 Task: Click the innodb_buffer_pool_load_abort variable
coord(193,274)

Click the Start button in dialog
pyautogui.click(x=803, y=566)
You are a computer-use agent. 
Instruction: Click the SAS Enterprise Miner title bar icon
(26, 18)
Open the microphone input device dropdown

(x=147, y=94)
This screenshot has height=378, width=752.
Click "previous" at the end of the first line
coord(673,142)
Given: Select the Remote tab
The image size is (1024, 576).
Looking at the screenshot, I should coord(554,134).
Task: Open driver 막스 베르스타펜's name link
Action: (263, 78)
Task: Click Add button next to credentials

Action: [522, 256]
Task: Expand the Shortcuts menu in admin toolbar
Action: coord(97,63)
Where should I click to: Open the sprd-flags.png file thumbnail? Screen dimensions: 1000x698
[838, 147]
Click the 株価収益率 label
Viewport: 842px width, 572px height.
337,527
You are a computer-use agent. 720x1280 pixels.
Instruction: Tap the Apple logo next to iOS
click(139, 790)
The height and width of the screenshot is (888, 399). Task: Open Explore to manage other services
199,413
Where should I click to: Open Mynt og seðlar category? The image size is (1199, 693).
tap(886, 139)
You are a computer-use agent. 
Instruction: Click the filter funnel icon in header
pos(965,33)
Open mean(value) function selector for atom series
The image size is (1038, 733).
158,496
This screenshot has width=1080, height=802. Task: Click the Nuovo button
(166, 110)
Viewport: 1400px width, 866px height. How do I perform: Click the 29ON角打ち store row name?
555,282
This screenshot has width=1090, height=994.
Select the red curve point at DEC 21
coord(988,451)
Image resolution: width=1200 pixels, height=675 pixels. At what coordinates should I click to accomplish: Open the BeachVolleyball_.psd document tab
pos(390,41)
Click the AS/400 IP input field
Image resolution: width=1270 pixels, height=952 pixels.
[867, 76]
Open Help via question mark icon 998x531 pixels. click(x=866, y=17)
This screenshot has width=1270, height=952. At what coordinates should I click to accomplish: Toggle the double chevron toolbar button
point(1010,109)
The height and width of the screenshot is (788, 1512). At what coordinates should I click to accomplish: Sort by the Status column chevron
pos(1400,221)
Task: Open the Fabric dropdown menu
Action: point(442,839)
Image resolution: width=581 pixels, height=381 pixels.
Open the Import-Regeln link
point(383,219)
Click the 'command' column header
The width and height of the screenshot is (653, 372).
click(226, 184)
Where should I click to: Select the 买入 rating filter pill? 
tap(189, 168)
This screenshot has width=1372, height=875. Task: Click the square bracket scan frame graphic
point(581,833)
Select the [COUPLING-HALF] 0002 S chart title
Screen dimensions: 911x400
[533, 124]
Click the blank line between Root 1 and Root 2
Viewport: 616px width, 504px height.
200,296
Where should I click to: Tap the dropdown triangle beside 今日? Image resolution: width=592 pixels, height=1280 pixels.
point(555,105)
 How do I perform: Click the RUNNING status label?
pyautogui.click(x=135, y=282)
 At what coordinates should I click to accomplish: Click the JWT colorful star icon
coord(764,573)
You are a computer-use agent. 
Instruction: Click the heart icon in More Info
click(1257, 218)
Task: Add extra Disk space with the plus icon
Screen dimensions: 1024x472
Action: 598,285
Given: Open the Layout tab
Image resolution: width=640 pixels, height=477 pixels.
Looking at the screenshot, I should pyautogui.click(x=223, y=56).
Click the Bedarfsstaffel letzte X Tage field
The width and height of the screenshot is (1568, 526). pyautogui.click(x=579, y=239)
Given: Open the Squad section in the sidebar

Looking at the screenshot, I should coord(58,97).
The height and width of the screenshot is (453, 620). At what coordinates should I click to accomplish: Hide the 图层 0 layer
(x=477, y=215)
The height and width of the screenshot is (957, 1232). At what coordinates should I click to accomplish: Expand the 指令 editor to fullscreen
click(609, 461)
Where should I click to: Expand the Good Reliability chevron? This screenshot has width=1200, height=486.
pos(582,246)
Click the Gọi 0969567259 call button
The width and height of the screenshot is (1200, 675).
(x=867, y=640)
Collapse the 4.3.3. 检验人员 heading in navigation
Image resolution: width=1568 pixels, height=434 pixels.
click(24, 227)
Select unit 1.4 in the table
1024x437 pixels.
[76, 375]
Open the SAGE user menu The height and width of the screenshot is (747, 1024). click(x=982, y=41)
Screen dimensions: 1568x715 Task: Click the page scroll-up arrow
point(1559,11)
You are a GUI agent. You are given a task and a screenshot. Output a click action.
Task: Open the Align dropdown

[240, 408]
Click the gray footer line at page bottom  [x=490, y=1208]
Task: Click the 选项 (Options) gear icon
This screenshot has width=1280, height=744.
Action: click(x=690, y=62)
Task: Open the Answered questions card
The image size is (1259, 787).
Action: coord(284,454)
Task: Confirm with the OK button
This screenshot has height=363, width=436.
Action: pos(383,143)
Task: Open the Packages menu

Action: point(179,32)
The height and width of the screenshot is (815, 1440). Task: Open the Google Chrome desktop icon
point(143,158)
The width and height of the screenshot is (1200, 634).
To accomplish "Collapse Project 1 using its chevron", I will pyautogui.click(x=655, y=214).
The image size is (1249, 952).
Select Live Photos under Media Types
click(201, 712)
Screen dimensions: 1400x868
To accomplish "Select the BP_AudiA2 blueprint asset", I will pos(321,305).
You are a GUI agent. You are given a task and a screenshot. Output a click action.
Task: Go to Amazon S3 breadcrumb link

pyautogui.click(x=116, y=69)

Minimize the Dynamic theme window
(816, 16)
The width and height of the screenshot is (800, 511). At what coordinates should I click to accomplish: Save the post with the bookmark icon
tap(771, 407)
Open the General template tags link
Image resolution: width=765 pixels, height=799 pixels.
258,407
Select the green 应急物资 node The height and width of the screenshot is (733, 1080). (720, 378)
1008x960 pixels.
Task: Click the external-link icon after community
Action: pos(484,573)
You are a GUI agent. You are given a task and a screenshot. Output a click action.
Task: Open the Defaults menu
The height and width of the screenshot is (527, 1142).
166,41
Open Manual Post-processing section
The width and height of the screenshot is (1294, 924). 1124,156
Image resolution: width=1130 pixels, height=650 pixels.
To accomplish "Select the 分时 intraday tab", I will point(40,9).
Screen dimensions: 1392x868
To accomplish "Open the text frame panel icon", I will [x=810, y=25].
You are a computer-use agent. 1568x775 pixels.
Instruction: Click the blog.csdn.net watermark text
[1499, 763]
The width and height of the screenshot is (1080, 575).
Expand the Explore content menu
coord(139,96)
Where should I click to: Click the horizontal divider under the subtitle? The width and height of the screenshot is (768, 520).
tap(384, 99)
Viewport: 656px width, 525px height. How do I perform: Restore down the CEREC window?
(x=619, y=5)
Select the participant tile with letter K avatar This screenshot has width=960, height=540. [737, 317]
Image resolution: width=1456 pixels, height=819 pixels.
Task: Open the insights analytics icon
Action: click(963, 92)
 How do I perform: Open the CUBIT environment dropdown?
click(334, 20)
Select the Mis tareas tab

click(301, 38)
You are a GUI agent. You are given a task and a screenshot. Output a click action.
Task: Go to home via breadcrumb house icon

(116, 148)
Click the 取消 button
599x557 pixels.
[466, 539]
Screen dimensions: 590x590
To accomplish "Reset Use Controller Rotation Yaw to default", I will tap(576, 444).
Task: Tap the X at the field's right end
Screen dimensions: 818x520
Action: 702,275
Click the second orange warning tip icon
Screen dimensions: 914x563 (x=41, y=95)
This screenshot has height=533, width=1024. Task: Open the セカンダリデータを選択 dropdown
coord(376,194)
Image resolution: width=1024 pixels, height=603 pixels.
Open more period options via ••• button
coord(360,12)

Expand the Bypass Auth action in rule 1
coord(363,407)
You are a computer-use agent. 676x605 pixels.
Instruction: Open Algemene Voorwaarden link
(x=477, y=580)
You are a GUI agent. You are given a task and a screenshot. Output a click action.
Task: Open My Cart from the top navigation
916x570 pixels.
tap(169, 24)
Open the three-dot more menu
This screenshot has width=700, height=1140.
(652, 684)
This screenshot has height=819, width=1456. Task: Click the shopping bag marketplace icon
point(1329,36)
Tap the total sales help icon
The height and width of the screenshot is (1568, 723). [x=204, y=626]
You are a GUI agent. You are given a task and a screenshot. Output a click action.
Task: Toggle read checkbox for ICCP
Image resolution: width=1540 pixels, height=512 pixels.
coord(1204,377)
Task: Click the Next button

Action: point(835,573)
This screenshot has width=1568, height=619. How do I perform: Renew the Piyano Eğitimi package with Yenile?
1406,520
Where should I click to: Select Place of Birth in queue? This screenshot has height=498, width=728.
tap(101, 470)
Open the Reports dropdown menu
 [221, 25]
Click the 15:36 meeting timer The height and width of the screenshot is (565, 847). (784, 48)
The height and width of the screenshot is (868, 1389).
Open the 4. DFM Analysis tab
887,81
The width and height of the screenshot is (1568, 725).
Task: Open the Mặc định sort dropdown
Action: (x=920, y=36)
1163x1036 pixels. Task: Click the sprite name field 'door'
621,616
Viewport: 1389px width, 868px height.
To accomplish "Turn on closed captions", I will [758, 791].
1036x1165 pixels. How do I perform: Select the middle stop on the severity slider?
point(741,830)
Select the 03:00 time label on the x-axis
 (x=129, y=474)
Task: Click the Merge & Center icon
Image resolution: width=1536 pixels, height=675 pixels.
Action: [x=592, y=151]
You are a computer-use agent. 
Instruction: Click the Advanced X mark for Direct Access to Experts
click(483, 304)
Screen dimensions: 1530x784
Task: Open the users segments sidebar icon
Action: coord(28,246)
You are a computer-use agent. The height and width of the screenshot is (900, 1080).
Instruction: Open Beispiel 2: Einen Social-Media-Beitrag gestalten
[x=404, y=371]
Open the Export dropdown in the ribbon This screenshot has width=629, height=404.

····················

--- EXERCISE ---
Copy out everything from the line containing "Task: Click the Merge & Center icon" down to the end of the entries, exactly as it appears.

--- EXPECTED OUTPUT ---
Task: Click the Merge & Center icon
Image resolution: width=1536 pixels, height=675 pixels.
Action: [x=592, y=151]
You are a computer-use agent. 
Instruction: Click the Advanced X mark for Direct Access to Experts
click(483, 304)
Screen dimensions: 1530x784
Task: Open the users segments sidebar icon
Action: coord(28,246)
You are a computer-use agent. The height and width of the screenshot is (900, 1080).
Instruction: Open Beispiel 2: Einen Social-Media-Beitrag gestalten
[x=404, y=371]
Open the Export dropdown in the ribbon This screenshot has width=629, height=404.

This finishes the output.